**Directions for this task**
Nothing should be omitted: restate the full listing word for word.

== Segment start ==

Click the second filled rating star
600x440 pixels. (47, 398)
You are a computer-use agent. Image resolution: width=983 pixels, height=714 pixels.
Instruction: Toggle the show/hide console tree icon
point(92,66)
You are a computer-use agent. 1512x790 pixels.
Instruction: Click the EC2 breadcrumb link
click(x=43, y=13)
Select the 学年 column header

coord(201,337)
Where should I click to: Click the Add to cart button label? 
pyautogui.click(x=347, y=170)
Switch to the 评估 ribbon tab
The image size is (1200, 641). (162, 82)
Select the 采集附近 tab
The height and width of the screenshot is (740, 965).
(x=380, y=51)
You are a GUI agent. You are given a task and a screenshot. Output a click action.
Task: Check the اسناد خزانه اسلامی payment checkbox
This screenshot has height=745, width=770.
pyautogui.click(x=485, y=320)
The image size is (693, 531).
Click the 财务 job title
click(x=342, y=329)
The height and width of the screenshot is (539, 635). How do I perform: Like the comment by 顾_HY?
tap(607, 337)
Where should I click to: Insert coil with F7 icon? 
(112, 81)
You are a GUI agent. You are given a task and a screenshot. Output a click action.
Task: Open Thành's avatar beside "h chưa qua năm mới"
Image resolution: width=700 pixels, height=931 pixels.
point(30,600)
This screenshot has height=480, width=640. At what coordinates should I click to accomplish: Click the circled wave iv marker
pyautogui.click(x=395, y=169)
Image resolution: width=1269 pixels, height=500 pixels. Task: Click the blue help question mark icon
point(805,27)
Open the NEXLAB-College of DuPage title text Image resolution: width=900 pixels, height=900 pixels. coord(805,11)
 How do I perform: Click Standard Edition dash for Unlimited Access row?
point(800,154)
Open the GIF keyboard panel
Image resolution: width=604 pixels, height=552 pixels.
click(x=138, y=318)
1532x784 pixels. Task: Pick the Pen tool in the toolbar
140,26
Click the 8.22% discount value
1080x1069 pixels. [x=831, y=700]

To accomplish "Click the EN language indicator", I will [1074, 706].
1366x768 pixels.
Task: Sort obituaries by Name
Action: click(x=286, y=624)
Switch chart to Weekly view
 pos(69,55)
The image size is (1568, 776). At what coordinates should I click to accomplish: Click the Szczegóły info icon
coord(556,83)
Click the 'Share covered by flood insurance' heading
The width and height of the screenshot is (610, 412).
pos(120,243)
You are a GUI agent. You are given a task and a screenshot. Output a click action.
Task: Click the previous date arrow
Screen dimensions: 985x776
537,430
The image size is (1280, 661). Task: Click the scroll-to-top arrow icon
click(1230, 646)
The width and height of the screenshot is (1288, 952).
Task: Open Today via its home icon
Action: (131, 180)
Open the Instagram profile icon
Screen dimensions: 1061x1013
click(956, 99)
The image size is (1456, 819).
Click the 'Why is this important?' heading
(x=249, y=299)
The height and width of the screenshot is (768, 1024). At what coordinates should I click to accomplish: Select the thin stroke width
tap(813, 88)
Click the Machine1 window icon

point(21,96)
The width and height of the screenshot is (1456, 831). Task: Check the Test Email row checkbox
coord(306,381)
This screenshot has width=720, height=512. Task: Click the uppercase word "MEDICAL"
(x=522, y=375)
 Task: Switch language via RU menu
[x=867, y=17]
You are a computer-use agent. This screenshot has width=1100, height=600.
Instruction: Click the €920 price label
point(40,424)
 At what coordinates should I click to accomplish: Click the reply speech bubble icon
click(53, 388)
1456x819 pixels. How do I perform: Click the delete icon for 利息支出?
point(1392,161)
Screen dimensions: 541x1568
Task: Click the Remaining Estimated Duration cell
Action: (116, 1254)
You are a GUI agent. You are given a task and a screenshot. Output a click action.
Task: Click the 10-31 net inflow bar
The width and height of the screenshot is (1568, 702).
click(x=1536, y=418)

== Segment end ==

**Answer**
Click the second filled rating star
600x440 pixels. (47, 398)
You are a computer-use agent. Image resolution: width=983 pixels, height=714 pixels.
Instruction: Toggle the show/hide console tree icon
point(92,66)
You are a computer-use agent. 1512x790 pixels.
Instruction: Click the EC2 breadcrumb link
click(x=43, y=13)
Select the 学年 column header

coord(201,337)
Where should I click to: Click the Add to cart button label? 
pyautogui.click(x=347, y=170)
Switch to the 评估 ribbon tab
The image size is (1200, 641). (162, 82)
Select the 采集附近 tab
The height and width of the screenshot is (740, 965).
(x=380, y=51)
You are a GUI agent. You are given a task and a screenshot. Output a click action.
Task: Check the اسناد خزانه اسلامی payment checkbox
This screenshot has height=745, width=770.
pyautogui.click(x=485, y=320)
The image size is (693, 531).
Click the 财务 job title
click(x=342, y=329)
The height and width of the screenshot is (539, 635). How do I perform: Like the comment by 顾_HY?
tap(607, 337)
Where should I click to: Insert coil with F7 icon? 
(112, 81)
You are a GUI agent. You are given a task and a screenshot. Output a click action.
Task: Open Thành's avatar beside "h chưa qua năm mới"
Image resolution: width=700 pixels, height=931 pixels.
point(30,600)
This screenshot has height=480, width=640. At what coordinates should I click to accomplish: Click the circled wave iv marker
pyautogui.click(x=395, y=169)
Image resolution: width=1269 pixels, height=500 pixels. Task: Click the blue help question mark icon
point(805,27)
Open the NEXLAB-College of DuPage title text Image resolution: width=900 pixels, height=900 pixels. coord(805,11)
 How do I perform: Click Standard Edition dash for Unlimited Access row?
point(800,154)
Open the GIF keyboard panel
Image resolution: width=604 pixels, height=552 pixels.
click(x=138, y=318)
1532x784 pixels. Task: Pick the Pen tool in the toolbar
140,26
Click the 8.22% discount value
1080x1069 pixels. [x=831, y=700]

To accomplish "Click the EN language indicator", I will [1074, 706].
1366x768 pixels.
Task: Sort obituaries by Name
Action: click(x=286, y=624)
Switch chart to Weekly view
 pos(69,55)
The image size is (1568, 776). At what coordinates should I click to accomplish: Click the Szczegóły info icon
coord(556,83)
Click the 'Share covered by flood insurance' heading
The width and height of the screenshot is (610, 412).
pos(120,243)
You are a GUI agent. You are given a task and a screenshot. Output a click action.
Task: Click the previous date arrow
Screen dimensions: 985x776
537,430
The image size is (1280, 661). Task: Click the scroll-to-top arrow icon
click(1230, 646)
The width and height of the screenshot is (1288, 952).
Task: Open Today via its home icon
Action: (131, 180)
Open the Instagram profile icon
Screen dimensions: 1061x1013
click(956, 99)
The image size is (1456, 819).
Click the 'Why is this important?' heading
(x=249, y=299)
The height and width of the screenshot is (768, 1024). At what coordinates should I click to accomplish: Select the thin stroke width
tap(813, 88)
Click the Machine1 window icon

point(21,96)
The width and height of the screenshot is (1456, 831). Task: Check the Test Email row checkbox
coord(306,381)
This screenshot has width=720, height=512. Task: Click the uppercase word "MEDICAL"
(x=522, y=375)
 Task: Switch language via RU menu
[x=867, y=17]
You are a computer-use agent. This screenshot has width=1100, height=600.
Instruction: Click the €920 price label
point(40,424)
 At what coordinates should I click to accomplish: Click the reply speech bubble icon
click(53, 388)
1456x819 pixels. How do I perform: Click the delete icon for 利息支出?
point(1392,161)
Screen dimensions: 541x1568
Task: Click the Remaining Estimated Duration cell
Action: (116, 1254)
You are a GUI agent. You are given a task and a screenshot. Output a click action.
Task: Click the 10-31 net inflow bar
The width and height of the screenshot is (1568, 702).
click(x=1536, y=418)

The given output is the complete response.